Kao, an adjunct professor of civil engineering at National Taiwan University, said the launch of the island's high-speed rail service was a 'hard lesson in privatisation' and said the mainland could gain from the experience if it took the lesson to heart.

'The lesson is, always have an alternative Plan B ready,' said Kao, who added that he had already passed this advice on to Weng Zhensong, a key researcher at Beijing's Ministry of Railways.

Kao and Weng were speakers at the China Railway Innovation Summit in Beijing earlier this month.

'The mainlanders are very smart, so they will make the high-speed rail succeed. They always have a Plan B,' said Kao, without identifying what Plan B was.

As for Taiwan's high-speed rail service, Kao had this judgment: 'Is it successful? Not yet. Ridership was not as expected.'

As of September last year, Taiwan's high-speed rail service was being used by just 30 per cent of the forecast 90,000 daily passengers, data provided by Kao shows.

Although ridership doubled from 1.55 million in 2007 to 3.06 million and sales revenue grew 70 per cent to NT$23 billion (HK$5.5 billion) last year, Taiwan High Speed failed to pay NT$300 million in interest it owed the Ministry of Transportation and Communications, the Taipei Times said.

'The Taiwan high-speed rail needs another 50,000 passengers per day to pay back its investment. The Taiwan government and the private sector are now trying to resolve the issue,' said Kao.

By the end of June this year, it had accumulated losses of more than NT$70 billion, or about 66 per cent of its paid-up capital of NT$105.3 billion, and debts of more than NT$400 billion, Taiwan media said.

To explain the lack of success required an understanding of the service's history, said Kao.

In the late 1980s, two competing consortiums bid for Taiwan's high-speed rail. The China High Speed Rail Consortium was led by firms backed by the Kuomintang and Japanese suppliers, while the winning consortium, Taiwan High Speed, was led by a handful of young entrepreneurs, five private fims including Fubon Bank and European partners.

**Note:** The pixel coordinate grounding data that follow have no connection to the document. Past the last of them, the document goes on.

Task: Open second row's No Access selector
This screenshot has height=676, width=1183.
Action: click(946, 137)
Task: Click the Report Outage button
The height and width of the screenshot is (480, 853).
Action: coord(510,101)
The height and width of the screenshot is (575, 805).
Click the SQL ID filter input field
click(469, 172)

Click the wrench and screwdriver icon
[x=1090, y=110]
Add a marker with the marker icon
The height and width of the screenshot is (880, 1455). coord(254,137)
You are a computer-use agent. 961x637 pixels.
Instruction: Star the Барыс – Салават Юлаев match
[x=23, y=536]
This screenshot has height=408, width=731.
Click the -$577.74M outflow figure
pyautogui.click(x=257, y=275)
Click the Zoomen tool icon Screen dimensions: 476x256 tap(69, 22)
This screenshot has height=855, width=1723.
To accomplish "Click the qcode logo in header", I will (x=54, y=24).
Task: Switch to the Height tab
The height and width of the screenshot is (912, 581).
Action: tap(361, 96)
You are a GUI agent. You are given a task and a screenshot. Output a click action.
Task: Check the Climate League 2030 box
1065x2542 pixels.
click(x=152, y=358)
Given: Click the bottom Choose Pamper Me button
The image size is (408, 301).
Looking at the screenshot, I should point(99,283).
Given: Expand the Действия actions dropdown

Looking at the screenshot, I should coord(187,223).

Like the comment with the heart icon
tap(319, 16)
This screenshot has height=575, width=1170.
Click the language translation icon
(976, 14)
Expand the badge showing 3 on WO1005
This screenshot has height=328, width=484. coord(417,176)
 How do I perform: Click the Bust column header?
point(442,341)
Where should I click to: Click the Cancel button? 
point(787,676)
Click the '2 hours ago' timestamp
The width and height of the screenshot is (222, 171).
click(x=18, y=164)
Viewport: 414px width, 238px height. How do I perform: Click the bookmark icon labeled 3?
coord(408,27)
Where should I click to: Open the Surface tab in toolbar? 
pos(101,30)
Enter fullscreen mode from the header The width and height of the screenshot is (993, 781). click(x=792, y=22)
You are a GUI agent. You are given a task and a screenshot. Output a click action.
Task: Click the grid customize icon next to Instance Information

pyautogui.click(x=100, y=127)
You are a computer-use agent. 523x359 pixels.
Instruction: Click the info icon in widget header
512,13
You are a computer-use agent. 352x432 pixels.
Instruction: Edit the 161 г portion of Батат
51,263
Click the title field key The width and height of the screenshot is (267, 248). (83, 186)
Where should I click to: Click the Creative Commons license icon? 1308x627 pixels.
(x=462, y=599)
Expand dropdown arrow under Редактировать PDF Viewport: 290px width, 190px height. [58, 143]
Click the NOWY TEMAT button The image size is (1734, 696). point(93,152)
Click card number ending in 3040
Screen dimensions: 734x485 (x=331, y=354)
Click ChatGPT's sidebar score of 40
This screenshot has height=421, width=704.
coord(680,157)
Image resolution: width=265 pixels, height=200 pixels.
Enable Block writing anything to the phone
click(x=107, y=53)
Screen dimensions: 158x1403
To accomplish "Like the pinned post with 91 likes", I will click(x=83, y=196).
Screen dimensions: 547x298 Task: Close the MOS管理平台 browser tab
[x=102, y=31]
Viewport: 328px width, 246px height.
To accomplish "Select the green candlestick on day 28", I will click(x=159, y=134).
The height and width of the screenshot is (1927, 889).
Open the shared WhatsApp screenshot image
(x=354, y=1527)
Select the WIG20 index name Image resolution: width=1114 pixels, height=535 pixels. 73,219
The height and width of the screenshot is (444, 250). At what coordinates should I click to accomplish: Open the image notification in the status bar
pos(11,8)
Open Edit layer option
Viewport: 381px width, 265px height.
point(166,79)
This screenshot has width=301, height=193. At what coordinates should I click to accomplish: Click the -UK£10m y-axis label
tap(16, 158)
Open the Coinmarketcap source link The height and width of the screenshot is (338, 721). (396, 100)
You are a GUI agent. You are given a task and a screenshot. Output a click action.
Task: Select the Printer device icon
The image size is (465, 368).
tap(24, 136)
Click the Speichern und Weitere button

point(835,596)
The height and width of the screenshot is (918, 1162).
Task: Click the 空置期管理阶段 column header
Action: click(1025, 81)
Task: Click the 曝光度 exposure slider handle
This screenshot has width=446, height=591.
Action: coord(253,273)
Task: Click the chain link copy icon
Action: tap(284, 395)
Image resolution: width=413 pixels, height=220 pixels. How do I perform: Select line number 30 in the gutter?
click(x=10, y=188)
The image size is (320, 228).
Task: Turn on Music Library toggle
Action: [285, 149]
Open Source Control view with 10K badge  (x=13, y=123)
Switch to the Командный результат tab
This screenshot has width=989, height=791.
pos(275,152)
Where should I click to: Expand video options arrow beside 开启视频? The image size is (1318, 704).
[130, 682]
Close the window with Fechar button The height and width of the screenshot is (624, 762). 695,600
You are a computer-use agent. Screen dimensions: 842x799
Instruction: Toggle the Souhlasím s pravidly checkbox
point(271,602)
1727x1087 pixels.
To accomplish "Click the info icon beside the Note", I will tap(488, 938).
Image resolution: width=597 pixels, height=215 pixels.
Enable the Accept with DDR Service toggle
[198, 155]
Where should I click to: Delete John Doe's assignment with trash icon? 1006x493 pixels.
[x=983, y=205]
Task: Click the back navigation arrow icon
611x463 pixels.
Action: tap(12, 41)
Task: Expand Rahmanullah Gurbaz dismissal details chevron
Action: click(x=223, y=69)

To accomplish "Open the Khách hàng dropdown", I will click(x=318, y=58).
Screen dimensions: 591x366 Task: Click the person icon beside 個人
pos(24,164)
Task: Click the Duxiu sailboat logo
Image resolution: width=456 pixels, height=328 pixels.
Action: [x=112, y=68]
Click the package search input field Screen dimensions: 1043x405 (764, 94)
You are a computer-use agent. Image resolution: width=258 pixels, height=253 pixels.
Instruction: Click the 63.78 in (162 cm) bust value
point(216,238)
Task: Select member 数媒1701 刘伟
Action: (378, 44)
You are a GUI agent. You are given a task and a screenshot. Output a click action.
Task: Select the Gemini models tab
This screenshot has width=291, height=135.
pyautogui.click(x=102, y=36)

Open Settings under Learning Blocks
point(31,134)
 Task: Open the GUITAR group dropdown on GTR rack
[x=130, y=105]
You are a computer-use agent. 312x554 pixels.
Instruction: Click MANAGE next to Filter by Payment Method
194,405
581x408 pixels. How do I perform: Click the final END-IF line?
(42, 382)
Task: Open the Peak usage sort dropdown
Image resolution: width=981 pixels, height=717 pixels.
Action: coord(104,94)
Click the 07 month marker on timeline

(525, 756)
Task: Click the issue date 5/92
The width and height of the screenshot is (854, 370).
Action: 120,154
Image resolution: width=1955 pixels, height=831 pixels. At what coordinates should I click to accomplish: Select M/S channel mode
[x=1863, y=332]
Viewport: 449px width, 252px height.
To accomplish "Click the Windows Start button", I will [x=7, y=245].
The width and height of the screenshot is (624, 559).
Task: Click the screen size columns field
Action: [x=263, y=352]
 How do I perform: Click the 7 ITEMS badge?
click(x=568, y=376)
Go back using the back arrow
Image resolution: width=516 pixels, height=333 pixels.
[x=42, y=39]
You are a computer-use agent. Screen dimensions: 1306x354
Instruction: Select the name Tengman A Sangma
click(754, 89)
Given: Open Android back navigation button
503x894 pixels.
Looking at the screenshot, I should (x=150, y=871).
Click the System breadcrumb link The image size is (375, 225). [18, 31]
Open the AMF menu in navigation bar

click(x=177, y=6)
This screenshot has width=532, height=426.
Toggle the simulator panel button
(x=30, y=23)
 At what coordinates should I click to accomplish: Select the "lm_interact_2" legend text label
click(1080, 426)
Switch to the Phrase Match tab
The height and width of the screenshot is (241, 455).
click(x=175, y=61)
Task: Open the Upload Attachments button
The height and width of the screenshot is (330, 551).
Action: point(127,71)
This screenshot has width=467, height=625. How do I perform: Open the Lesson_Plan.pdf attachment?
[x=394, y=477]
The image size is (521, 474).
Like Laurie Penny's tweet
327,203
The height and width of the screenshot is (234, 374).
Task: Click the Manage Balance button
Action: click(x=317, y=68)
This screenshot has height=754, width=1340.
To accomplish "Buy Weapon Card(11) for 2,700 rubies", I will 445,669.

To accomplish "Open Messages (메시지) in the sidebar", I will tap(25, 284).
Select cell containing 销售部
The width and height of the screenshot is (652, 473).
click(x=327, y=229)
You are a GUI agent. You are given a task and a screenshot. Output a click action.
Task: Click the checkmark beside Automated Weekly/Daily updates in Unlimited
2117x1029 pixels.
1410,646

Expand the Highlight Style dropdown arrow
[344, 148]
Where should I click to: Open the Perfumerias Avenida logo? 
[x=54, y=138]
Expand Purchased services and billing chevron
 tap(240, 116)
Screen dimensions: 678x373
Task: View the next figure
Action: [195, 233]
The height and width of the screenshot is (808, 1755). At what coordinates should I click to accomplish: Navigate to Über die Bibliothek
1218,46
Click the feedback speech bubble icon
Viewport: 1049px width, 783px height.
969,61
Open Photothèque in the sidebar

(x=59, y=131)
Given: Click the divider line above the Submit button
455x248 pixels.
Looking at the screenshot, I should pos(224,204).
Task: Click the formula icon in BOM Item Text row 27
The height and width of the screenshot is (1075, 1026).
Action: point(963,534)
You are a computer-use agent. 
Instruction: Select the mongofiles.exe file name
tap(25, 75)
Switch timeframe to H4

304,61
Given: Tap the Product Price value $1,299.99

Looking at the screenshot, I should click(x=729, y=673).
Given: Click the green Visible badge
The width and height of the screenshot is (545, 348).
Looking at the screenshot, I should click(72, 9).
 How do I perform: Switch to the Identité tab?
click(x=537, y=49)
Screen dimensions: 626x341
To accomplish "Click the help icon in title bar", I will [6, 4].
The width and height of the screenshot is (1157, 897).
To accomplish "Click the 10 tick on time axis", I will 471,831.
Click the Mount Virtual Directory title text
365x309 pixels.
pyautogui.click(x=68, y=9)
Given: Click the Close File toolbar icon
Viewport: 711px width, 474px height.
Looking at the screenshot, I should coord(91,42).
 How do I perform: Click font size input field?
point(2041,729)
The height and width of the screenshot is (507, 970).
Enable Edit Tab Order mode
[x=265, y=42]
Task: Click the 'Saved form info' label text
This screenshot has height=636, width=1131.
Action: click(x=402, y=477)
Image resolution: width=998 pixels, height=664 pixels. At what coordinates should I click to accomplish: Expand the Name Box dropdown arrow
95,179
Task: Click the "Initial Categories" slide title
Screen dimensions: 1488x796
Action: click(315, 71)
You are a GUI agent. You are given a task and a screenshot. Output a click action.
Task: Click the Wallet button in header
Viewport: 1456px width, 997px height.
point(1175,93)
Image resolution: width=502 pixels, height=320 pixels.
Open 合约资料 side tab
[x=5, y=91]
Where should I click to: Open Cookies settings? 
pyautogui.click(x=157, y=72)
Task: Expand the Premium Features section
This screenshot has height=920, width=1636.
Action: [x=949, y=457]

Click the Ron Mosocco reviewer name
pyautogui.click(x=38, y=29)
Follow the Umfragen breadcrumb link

The latter consortium was friendlier to the ruling Democratic Progressive Party led by Chen Shui-bian, who was Taiwan's president from 2000 to last year, said Kao.

Taiwan High Speed won the bid because it 'made an offer the Taiwan government could not resist', he said.

While China High Speed asked the government to invest NT$149.5 billion, Taiwan High Speed requested a NT$105.7 billion loan from the government which it would repay.

As a result, Taiwan High Speed signed a 35-year agreement, estimated at US$13.2 billion, to build and operate the high-speed rail in 1998, which was then the world's largest build-operate-transfer project.

'Taiwan's high-speed rail has problems because it has no government funding. If it had government funding and subsidies, it would be successful and have no problems,' said Kao.

Another reason for the low ridership was the two million Taiwanese businessmen expected to use this train had moved to work on the mainland, Kao added. 'Ridership was disappointing. The people who are supposed to be riding this train are on the mainland.'

Nevertheless, Kao expected ridership of the mainland's high-speed trains to be high because of pent-up demand, as it is difficult to get tickets for ordinary trains on the mainland during peak seasons.

The mainland's high-speed train tickets would be affordable to mainlanders because they were likely to be subsidised by the government, which would probably be willing to recover costs over many years, added Kao.

Another reason for the poor performance of Taiwan's high-speed rail was the distant location of its stations from city centres, which made travelling to these stations costly and inconvenient, said a Taiwanese lawyer.

The Guangzhou-Shenzhen-Hong Kong express rail link has been criticised recently for the site of its Guangzhou station in Shibi, in the city's southwest fringe far from the city centre. The service is scheduled to start in 2015.